Please set down, exactly as written, the line containing "This screenshot has width=564, height=617." and every line after it through the end of the records.

____ SUPPLIED DATA

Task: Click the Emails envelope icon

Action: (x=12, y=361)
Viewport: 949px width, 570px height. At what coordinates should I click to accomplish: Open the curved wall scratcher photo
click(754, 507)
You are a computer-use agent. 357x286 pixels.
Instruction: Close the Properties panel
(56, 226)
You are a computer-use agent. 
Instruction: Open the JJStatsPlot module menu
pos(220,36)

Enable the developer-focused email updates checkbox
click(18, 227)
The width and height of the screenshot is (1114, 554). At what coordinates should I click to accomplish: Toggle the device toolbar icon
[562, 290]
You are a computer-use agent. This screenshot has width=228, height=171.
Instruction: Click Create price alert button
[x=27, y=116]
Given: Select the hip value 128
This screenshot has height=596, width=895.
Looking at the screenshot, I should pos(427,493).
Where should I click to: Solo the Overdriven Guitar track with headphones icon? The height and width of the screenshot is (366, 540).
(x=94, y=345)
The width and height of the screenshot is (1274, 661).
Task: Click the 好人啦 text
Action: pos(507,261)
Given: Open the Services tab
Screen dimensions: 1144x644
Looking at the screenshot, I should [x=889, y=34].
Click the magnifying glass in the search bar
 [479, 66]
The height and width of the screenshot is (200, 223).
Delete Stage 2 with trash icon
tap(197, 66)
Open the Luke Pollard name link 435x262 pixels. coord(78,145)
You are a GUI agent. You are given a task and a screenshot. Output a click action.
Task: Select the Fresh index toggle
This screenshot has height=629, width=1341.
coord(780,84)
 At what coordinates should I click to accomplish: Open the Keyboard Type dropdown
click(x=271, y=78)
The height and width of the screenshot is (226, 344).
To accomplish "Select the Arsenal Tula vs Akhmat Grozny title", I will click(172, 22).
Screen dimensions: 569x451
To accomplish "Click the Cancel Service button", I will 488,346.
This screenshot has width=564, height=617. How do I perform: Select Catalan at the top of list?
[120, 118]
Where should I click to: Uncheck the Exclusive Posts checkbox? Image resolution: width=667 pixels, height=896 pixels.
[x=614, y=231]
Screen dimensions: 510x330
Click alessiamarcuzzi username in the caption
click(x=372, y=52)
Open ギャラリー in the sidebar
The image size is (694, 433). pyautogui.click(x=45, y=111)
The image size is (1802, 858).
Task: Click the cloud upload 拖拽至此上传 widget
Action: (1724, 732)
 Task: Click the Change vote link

________

RESPONSE:
This screenshot has width=564, height=617. How do I perform: Select Catalan at the top of list?
[120, 118]
Where should I click to: Uncheck the Exclusive Posts checkbox? Image resolution: width=667 pixels, height=896 pixels.
[x=614, y=231]
Screen dimensions: 510x330
Click alessiamarcuzzi username in the caption
click(x=372, y=52)
Open ギャラリー in the sidebar
The image size is (694, 433). pyautogui.click(x=45, y=111)
The image size is (1802, 858).
Task: Click the cloud upload 拖拽至此上传 widget
Action: (1724, 732)
 Task: Click the Change vote link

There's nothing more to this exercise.